Tarifstreit an Unikliniken: Zweite Verhandlungsrunde für Ärzte ohne Ergebnis
Die zweite Verhandlungsrunde der diesjährigen Tarifverhandlungen für Ärztinnen und Ärzte an Universitätskliniken ist ohne ein greifbares Ergebnis zu Ende gegangen. Laut der Ärztegewerkschaft Marburger Bund und der Tarifgemeinschaft der Länder (TdL) konnten in den zweitägigen Gesprächen keine nennenswerten Annäherungen erzielt werden. Für das gesamte Klinikpersonal – einschließlich der Pflegekräfte – bedeutet diese Hängepartie eine anhaltende Unsicherheit im ohnehin belastenden Arbeitsalltag.
Arbeitgeber legen kein Angebot vor
In der aktuellen Tarifrunde geht es ausschließlich um die Finanzen. Der Marburger Bund hat für den Geltungsbereich des sogenannten TV-Ärzte die Entgelttabelle gekündigt, um eine spürbare Gehaltssteigerung durchzusetzen. Strukturelle Verbesserungen des Tarifvertrages sollen erst in künftigen Verhandlungen thematisiert werden.
Die zentralen Forderungen der Ärztegewerkschaft:
- Lineare Gehaltserhöhung: Ein Plus von acht Prozent auf die aktuellen Gehälter.
- Kurze Laufzeit: Der neue Tarifvertrag soll lediglich eine Laufzeit von zwölf Monaten haben.
Trotz dieser klar formulierten Erwartungen blieb ein Entgegenkommen der Arbeitgeberseite aus. Christian Twardy, Verhandlungsführer des Marburger Bundes, erklärte, dass die Gespräche zwar in einer offenen Atmosphäre stattgefunden hätten, jedoch stark ins Stocken geraten seien. Ein konkretes Angebot, über das man ernsthaft hätte verhandeln können, blieb seitens der TdL komplett aus.

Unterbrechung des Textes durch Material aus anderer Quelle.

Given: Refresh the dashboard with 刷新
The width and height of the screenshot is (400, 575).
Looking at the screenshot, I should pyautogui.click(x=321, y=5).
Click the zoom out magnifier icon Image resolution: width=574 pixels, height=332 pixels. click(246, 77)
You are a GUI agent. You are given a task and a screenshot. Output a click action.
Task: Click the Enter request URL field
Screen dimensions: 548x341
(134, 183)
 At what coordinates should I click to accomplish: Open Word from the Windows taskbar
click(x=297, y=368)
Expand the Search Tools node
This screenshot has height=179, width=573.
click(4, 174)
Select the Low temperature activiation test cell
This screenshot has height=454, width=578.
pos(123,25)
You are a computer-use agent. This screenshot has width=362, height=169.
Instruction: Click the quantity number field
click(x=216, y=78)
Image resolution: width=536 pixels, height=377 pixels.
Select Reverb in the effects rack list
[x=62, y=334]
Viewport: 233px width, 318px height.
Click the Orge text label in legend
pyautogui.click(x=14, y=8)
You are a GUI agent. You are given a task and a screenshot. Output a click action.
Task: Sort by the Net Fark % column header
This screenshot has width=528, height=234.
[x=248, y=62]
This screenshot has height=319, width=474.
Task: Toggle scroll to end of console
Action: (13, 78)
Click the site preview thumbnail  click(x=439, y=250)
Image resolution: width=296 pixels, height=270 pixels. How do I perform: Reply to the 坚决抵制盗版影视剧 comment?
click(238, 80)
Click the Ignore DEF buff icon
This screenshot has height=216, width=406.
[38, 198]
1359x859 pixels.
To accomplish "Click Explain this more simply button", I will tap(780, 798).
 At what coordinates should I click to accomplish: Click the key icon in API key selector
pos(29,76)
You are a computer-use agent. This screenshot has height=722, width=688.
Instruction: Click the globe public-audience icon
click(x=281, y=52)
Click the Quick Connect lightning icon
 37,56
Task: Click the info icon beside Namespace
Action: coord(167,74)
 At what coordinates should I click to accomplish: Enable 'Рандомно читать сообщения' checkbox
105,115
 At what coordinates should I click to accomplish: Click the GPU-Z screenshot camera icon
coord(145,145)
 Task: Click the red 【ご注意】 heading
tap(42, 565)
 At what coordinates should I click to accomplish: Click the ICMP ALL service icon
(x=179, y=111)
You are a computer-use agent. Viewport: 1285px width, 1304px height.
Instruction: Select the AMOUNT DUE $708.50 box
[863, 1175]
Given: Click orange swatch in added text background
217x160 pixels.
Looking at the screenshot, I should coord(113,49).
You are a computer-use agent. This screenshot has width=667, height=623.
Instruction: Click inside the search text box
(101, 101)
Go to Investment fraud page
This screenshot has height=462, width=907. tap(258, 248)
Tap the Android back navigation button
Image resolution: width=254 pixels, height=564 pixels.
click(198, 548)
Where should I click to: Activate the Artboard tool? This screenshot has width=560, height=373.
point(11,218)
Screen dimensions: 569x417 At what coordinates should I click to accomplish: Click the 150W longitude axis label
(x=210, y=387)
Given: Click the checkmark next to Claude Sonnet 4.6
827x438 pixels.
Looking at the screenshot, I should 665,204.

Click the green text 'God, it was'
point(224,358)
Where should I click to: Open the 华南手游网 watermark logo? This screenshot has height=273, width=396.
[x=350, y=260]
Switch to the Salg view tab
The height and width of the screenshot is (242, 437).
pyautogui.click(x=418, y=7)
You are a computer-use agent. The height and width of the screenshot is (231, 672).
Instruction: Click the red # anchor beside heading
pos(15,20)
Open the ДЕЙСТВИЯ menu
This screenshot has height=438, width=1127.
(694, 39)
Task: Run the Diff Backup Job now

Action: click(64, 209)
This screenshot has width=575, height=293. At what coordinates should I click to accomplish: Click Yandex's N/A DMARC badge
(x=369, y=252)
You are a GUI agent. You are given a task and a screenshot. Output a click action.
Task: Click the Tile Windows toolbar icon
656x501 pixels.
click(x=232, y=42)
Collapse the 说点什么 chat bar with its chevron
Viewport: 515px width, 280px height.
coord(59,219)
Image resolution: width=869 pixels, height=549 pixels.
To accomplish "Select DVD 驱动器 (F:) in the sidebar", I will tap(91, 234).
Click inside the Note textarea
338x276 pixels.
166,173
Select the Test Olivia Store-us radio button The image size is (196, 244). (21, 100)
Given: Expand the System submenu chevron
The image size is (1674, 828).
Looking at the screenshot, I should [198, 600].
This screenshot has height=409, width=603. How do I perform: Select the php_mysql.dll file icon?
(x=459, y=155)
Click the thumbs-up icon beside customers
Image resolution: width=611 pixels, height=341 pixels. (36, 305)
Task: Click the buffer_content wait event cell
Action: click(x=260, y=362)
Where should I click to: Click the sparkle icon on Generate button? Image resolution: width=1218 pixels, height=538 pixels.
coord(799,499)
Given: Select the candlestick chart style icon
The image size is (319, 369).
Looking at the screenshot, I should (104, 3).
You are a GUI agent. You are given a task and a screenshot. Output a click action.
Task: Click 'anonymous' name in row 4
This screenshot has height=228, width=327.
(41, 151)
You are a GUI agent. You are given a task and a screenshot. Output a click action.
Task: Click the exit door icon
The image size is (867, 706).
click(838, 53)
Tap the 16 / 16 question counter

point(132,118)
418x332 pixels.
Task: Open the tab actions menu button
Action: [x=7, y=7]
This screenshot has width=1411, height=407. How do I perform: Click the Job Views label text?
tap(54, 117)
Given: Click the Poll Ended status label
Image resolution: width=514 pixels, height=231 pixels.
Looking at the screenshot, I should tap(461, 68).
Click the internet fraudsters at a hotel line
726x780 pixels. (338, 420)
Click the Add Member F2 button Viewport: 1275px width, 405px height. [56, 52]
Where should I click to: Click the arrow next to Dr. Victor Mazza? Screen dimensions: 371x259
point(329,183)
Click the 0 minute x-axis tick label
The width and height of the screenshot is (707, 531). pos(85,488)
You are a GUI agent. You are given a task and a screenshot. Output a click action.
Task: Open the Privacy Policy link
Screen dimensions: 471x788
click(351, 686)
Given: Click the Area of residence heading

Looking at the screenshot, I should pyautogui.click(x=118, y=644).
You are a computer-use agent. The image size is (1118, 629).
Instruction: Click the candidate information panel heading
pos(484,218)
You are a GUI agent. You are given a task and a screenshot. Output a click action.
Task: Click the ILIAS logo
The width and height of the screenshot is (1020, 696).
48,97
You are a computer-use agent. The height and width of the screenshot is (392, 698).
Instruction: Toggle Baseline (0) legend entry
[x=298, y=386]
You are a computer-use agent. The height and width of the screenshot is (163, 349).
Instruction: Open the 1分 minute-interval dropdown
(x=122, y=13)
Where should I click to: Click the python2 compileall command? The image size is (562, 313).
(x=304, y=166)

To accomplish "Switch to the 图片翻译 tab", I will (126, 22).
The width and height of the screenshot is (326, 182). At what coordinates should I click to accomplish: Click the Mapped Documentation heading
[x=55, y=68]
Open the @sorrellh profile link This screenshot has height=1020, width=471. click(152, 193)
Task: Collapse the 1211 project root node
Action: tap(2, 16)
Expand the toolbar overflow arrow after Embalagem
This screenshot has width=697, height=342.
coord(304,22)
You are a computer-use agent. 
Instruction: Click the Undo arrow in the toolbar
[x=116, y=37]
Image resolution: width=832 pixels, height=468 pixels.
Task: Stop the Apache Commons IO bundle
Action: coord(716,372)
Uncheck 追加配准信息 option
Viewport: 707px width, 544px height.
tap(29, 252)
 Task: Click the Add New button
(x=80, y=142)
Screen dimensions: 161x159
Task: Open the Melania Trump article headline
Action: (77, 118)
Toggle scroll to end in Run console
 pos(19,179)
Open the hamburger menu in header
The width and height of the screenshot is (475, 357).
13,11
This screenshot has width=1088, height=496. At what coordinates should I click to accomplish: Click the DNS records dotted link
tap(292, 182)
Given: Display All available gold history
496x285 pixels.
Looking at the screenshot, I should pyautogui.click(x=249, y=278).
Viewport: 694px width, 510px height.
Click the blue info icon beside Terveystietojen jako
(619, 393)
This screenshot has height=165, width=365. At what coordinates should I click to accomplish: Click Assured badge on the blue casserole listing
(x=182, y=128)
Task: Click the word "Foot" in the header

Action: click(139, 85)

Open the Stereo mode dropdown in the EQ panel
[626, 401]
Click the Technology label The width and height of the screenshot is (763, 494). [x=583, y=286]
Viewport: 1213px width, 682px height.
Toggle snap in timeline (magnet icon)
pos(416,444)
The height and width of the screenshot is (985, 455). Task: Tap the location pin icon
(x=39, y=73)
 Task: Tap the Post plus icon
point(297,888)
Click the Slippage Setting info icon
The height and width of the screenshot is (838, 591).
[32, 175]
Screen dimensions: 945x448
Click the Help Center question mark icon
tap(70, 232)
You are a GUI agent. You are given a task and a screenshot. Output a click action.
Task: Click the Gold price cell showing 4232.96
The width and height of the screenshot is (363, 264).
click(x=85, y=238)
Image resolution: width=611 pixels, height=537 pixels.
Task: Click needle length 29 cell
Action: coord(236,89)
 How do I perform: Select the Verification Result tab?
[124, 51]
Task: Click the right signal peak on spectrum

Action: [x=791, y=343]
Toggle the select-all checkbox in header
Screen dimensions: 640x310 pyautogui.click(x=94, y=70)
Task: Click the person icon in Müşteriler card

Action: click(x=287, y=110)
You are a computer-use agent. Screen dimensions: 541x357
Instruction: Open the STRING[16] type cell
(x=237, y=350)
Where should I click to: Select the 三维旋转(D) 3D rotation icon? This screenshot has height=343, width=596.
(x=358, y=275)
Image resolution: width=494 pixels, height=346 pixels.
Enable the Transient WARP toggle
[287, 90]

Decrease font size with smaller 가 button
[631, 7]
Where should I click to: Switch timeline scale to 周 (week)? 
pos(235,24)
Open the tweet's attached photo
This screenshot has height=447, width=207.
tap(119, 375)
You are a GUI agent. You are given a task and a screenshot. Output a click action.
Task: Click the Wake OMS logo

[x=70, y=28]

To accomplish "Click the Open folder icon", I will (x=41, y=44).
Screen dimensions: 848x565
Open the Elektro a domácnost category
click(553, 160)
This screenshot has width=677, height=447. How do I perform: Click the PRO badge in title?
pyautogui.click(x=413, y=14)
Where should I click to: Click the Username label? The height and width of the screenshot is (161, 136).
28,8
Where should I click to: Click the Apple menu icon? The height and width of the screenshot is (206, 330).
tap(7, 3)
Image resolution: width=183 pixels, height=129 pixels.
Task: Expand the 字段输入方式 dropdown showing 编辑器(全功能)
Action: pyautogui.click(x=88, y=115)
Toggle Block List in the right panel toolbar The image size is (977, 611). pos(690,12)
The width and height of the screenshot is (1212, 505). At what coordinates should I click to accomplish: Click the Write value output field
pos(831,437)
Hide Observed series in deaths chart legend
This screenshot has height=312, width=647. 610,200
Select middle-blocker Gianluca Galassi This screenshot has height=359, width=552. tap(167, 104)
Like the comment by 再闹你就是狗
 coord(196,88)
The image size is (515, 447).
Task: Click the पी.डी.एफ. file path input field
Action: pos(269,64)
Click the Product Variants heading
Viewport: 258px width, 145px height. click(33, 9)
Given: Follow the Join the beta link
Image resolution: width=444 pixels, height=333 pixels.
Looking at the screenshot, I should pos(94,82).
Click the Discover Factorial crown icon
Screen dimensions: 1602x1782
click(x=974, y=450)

Drohen nun Streiks an den Unikliniken?
Die Fronten scheinen verhärtet. Dr. Andreas Botzlar, zweiter Vorsitzender des Marburger Bundes, wies darauf hin, dass die Arbeitgeberseite vor allem an einer möglichst langen Tariflaufzeit interessiert sei – ein direkter Widerspruch zur Forderung der Gewerkschaft. Er betonte, dass der Ärzteschaft noch harte Auseinandersetzungen bevorstehen könnten.
Sollte es auch in der nächsten Runde keinen substanziellen Fortschritt geben, schließt die Gewerkschaft nicht aus, den Druck auf die Arbeitgeber merklich zu erhöhen. Dies könnte im schlimmsten Fall zu Warnstreiks führen, die den Krankenhausbetrieb und damit auch die interdisziplinäre Zusammenarbeit mit dem ohnehin stark geforderten Pflegepersonal massiv beeinträchtigen würden.
Entscheidung im Juni erwartet
Die Tarifverhandlungen sind auf insgesamt drei Runden ausgelegt. Die entscheidende Fortsetzung ist für den 8. und 9. Juni angesetzt. Ob die Tarifgemeinschaft der Länder bis dahin ein verhandlungsfähiges Angebot vorlegt, bleibt abzuwarten. Das gesamte Gesundheitssystem blickt gespannt auf diese Gespräche, da die Arbeitsbedingungen der Ärzteschaft stets auch direkte Auswirkungen auf die Pflege und die allgemeine Patientenversorgung haben.